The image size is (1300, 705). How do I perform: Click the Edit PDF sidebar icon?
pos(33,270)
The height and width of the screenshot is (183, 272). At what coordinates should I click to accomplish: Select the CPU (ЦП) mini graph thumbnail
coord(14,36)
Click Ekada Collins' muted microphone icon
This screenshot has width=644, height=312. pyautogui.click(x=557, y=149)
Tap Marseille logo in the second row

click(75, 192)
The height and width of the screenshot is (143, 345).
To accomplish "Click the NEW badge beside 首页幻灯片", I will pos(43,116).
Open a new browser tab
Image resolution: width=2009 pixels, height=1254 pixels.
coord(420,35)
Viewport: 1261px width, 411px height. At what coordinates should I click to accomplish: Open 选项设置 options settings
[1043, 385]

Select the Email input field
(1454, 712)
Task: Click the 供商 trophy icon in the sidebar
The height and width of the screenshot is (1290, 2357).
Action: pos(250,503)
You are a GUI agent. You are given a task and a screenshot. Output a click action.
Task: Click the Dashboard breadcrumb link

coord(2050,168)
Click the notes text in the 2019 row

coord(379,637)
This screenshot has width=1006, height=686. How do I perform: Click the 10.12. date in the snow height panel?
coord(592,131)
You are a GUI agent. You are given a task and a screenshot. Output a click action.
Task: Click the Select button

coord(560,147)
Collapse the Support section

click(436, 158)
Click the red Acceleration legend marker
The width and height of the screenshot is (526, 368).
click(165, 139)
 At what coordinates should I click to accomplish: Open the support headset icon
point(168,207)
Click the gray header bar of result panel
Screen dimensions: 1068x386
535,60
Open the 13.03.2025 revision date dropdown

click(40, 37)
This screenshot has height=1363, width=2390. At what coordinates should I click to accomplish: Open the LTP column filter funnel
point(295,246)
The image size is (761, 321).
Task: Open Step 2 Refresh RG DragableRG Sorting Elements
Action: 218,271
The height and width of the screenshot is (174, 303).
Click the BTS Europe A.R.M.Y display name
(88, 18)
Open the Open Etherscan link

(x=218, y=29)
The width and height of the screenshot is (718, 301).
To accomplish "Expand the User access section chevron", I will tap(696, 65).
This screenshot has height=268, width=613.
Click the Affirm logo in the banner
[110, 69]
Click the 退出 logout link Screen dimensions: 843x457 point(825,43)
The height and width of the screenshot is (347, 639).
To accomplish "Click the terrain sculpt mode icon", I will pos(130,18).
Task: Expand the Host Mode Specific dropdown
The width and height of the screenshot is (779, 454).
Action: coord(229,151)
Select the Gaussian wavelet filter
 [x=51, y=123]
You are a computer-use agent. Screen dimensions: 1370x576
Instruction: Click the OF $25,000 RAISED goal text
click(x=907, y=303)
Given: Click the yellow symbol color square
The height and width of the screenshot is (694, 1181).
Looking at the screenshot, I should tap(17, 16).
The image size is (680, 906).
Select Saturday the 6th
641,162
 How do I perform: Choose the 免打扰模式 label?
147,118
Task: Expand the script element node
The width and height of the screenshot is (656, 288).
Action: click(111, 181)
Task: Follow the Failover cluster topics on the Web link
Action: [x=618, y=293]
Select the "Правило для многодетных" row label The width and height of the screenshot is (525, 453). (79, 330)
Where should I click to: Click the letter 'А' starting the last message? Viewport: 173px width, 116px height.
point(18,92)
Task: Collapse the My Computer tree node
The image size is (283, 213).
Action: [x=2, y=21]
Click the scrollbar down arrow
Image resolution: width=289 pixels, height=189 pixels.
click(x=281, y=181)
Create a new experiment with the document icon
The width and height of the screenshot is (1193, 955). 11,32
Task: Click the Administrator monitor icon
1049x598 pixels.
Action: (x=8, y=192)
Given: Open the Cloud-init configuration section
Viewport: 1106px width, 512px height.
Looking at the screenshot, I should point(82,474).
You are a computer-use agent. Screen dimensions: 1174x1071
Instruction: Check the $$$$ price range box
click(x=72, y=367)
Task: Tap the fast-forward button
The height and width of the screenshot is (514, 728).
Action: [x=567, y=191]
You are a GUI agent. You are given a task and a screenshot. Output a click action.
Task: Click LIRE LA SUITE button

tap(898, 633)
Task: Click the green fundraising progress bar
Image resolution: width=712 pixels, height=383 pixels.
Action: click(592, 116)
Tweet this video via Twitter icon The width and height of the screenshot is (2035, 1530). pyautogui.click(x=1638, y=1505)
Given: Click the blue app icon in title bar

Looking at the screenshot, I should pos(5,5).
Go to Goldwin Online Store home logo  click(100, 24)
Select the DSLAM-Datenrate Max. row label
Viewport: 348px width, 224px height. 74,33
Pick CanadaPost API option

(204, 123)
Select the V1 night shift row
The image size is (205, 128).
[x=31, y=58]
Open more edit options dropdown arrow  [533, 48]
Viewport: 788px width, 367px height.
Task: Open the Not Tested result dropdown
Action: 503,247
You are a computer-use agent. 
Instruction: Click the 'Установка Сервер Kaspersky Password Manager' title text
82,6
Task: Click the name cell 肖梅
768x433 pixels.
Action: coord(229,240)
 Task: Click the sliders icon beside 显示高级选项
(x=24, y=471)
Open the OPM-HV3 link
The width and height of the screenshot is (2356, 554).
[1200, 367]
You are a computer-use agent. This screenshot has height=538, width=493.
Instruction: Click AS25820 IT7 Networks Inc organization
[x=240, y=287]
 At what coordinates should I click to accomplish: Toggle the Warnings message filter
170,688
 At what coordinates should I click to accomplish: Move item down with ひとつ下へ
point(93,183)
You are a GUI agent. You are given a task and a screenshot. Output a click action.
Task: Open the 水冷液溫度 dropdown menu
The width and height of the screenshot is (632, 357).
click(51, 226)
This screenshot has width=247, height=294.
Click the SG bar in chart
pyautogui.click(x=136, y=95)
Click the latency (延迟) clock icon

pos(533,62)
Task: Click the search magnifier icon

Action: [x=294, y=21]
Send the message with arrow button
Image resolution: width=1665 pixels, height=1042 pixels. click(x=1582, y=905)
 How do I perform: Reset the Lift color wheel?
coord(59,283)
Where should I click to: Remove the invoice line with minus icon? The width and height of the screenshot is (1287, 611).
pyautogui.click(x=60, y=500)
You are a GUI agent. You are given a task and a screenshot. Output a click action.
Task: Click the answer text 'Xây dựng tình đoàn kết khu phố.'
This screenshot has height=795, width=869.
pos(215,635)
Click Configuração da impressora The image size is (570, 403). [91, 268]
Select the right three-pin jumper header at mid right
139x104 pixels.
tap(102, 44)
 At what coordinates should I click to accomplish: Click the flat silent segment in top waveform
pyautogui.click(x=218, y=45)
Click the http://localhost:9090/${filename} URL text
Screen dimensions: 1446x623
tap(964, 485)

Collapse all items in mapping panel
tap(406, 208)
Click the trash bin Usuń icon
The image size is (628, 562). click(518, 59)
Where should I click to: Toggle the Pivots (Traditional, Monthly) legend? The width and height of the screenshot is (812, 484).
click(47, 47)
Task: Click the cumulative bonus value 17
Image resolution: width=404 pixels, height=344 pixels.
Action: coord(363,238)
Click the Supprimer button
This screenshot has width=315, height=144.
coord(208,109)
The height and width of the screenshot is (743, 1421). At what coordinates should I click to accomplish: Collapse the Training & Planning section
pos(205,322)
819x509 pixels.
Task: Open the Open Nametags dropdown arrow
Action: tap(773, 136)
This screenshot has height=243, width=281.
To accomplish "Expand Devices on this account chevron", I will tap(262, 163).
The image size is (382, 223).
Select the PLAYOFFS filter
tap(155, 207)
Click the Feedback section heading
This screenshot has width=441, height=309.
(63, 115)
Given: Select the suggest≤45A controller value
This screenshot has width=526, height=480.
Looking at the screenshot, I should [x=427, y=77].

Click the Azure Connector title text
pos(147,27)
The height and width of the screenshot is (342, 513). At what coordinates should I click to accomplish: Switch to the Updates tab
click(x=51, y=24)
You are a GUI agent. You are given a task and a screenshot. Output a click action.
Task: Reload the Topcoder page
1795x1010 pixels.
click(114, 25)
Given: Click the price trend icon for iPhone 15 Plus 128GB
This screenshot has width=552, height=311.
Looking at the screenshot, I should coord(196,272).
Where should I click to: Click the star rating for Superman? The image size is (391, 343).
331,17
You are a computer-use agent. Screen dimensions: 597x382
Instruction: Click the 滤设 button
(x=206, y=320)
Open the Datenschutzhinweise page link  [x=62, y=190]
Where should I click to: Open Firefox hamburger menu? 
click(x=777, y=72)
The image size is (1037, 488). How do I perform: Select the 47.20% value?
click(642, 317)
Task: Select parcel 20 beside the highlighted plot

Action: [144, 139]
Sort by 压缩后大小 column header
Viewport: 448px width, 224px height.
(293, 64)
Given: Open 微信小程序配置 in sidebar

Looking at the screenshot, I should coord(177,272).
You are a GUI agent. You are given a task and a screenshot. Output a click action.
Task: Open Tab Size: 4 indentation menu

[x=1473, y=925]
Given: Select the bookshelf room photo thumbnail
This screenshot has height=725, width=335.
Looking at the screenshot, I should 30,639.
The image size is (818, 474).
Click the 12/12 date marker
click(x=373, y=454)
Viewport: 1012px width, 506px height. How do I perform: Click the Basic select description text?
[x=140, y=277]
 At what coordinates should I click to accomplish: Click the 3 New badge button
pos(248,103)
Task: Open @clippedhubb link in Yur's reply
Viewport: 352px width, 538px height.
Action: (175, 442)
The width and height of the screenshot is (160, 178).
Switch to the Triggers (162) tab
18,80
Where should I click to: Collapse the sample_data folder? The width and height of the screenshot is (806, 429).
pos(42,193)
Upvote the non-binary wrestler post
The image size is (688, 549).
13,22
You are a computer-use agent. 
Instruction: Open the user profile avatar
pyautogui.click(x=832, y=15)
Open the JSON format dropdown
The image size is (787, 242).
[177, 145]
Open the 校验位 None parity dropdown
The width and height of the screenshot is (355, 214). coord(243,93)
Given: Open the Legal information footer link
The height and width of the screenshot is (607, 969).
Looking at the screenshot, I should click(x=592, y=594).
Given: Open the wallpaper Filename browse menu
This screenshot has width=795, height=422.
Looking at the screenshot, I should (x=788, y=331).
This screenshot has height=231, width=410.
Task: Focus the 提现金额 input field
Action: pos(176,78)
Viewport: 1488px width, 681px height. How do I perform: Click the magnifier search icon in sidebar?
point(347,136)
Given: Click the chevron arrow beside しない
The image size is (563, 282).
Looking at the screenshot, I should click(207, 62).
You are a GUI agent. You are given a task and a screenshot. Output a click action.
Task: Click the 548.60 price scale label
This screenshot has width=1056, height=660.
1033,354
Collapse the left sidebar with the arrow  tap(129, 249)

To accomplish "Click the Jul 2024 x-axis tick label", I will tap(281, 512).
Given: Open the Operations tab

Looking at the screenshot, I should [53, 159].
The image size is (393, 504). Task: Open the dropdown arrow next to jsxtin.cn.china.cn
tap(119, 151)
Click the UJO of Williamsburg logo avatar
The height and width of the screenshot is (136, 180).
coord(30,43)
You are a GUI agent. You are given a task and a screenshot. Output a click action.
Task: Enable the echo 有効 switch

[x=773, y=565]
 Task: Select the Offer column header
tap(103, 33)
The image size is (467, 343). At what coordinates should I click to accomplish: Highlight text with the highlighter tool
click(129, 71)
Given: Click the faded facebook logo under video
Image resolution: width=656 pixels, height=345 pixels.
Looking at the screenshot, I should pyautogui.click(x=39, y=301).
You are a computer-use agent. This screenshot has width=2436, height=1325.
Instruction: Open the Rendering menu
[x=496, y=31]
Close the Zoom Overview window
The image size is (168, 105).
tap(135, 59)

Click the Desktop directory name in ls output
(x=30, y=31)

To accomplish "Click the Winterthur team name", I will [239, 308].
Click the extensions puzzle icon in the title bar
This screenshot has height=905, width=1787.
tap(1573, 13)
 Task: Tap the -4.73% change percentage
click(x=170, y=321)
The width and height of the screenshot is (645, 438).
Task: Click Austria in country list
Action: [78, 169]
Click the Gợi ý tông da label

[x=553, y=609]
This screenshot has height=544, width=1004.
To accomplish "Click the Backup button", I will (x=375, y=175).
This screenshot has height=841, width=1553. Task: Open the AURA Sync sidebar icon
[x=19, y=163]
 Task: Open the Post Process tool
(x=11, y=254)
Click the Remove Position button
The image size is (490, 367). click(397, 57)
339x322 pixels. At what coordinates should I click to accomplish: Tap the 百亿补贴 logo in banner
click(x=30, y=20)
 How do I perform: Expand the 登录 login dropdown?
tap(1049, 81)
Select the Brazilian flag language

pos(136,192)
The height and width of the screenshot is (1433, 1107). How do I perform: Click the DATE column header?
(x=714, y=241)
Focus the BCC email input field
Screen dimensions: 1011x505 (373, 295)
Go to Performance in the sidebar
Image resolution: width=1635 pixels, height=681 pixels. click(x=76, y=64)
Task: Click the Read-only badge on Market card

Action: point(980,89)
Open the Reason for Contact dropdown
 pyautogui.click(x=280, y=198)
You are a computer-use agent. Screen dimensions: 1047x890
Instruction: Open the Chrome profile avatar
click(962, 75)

JOB: Reproduce the records starting with the line containing "Task: Click the Administrator monitor icon" and going on through the line containing "Viewport: 348px width, 224px height. 74,33", substituting "rewind" for "fast-forward" and leaving everything else unchanged.

WRITTEN REPLY:
Task: Click the Administrator monitor icon
1049x598 pixels.
Action: (x=8, y=192)
Given: Open the Cloud-init configuration section
Viewport: 1106px width, 512px height.
Looking at the screenshot, I should point(82,474).
You are a computer-use agent. Screen dimensions: 1174x1071
Instruction: Check the $$$$ price range box
click(x=72, y=367)
Task: Tap the rewind button
The height and width of the screenshot is (514, 728).
Action: [x=567, y=191]
You are a GUI agent. You are given a task and a screenshot. Output a click action.
Task: Click LIRE LA SUITE button

tap(898, 633)
Task: Click the green fundraising progress bar
Image resolution: width=712 pixels, height=383 pixels.
Action: click(592, 116)
Tweet this video via Twitter icon The width and height of the screenshot is (2035, 1530). pyautogui.click(x=1638, y=1505)
Given: Click the blue app icon in title bar

Looking at the screenshot, I should pos(5,5).
Go to Goldwin Online Store home logo  click(100, 24)
Select the DSLAM-Datenrate Max. row label
Viewport: 348px width, 224px height. 74,33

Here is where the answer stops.